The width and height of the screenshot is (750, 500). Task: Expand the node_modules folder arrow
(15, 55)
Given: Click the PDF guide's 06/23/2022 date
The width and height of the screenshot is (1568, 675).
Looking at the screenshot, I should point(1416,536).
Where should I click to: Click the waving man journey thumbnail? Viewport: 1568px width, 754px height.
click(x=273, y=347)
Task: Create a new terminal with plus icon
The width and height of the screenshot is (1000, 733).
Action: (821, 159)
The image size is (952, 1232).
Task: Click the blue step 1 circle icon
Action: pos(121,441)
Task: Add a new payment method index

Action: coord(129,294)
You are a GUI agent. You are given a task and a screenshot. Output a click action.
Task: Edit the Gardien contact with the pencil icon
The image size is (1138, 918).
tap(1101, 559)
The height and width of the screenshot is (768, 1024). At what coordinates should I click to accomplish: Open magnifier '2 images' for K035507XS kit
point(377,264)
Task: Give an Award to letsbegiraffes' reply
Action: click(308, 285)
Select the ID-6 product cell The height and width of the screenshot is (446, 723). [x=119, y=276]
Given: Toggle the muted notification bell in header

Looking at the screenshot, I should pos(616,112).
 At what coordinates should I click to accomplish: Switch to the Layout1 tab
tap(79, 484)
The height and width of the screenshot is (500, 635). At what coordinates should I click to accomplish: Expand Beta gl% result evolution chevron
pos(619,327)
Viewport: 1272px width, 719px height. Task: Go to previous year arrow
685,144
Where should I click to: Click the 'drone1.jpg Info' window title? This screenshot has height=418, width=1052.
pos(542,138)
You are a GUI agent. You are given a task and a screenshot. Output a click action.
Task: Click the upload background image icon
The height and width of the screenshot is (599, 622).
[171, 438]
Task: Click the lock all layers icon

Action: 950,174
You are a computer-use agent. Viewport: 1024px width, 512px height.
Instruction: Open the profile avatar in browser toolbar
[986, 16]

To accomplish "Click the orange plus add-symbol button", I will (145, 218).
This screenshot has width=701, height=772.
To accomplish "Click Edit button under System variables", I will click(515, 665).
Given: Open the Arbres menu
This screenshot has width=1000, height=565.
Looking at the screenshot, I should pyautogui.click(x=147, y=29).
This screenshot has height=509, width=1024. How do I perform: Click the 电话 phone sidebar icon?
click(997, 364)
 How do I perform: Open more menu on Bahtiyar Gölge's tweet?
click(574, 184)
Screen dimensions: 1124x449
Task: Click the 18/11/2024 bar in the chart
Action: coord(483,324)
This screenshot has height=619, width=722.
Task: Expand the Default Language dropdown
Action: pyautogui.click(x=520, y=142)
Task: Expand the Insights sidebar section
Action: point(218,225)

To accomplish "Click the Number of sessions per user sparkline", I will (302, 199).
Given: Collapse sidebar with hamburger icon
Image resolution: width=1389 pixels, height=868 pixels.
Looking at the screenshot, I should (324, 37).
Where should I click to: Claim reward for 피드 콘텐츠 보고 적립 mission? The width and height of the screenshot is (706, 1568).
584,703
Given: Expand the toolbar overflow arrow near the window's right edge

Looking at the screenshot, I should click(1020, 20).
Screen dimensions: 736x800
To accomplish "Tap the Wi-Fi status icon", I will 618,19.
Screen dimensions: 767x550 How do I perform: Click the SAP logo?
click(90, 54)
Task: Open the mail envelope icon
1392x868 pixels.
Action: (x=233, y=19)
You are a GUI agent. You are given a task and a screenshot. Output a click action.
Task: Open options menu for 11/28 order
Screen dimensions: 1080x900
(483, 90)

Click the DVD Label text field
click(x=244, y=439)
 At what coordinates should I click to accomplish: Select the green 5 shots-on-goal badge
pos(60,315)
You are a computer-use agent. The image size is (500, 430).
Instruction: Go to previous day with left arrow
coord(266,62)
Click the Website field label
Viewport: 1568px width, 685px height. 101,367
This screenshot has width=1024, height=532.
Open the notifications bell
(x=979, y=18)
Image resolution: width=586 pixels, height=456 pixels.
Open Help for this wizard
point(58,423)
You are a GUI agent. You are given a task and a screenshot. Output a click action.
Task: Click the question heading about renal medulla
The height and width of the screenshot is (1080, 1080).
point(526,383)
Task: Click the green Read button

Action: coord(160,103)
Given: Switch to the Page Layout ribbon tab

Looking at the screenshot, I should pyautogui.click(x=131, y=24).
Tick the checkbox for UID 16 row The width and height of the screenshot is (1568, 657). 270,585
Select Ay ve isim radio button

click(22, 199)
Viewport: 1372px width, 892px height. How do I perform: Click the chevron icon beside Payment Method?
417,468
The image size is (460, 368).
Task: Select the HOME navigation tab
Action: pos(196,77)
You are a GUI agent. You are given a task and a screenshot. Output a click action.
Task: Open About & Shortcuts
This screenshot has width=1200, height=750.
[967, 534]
◆ ◆ ◆ ◆ ◆
Task brief: Copy, exactly and with nothing added, the lines from the one containing "Viewport: 1372px width, 892px" through the end of the records.

Response area:
Viewport: 1372px width, 892px height. How do I perform: Click the chevron icon beside Payment Method?
417,468
The image size is (460, 368).
Task: Select the HOME navigation tab
Action: pos(196,77)
You are a GUI agent. You are given a task and a screenshot. Output a click action.
Task: Open About & Shortcuts
This screenshot has width=1200, height=750.
[967, 534]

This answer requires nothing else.